▶ **Brief**: Number of lines below with the word "will": give it and nothing more.

▶ **Dataset records**:

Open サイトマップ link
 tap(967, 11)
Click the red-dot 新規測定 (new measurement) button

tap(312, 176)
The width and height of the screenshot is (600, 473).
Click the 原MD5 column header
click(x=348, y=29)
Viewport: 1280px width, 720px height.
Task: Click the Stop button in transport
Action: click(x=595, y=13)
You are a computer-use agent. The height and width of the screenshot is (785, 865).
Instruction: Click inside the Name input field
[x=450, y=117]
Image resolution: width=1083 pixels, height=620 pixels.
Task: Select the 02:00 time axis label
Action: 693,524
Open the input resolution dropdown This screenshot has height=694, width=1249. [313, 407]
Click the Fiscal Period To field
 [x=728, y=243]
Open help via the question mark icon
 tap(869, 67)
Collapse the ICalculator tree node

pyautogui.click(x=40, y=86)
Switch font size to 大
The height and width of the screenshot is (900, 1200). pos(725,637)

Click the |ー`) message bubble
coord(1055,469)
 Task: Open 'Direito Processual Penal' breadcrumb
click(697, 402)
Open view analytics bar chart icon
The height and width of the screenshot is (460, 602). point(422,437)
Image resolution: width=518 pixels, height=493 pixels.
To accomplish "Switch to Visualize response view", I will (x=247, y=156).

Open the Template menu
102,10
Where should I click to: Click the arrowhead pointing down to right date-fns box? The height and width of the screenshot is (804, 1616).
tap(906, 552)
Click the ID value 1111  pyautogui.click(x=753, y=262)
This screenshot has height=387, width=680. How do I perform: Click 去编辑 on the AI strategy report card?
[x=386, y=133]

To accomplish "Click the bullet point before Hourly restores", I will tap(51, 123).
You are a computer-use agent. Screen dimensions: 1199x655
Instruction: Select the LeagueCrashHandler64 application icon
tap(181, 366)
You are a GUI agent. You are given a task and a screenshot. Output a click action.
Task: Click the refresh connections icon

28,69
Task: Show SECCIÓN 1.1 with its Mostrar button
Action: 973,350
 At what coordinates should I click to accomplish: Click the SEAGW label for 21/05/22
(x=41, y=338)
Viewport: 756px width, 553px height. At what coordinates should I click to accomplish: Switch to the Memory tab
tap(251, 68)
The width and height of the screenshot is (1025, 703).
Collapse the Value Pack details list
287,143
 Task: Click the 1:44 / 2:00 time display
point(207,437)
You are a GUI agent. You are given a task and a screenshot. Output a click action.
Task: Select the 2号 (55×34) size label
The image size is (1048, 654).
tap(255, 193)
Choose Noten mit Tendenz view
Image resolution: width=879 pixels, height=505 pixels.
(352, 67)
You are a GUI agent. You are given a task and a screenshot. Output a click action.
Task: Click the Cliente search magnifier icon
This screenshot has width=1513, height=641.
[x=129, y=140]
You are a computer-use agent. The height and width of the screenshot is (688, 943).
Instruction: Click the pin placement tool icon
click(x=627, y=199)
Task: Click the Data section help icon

▶ **Answer for this exercise**: 2